● **STATED EXERCISE**
Rewrite only the rows from the line that contains "You are a computer-use" down to the line that contains "coord(631,308)", requests included, and increase each coordinate in the answers by 145.

══ TASK INPUTS

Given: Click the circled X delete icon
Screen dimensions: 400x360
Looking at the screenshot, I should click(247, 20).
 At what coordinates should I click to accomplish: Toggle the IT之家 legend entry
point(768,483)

════
══ TASK INPUTS

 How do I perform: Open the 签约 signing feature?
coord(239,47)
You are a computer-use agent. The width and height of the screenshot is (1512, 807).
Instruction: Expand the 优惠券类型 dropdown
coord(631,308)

════

● **FULL RESPONSE**
You are a computer-use agent. The width and height of the screenshot is (1512, 807).
Instruction: Expand the 优惠券类型 dropdown
coord(776,453)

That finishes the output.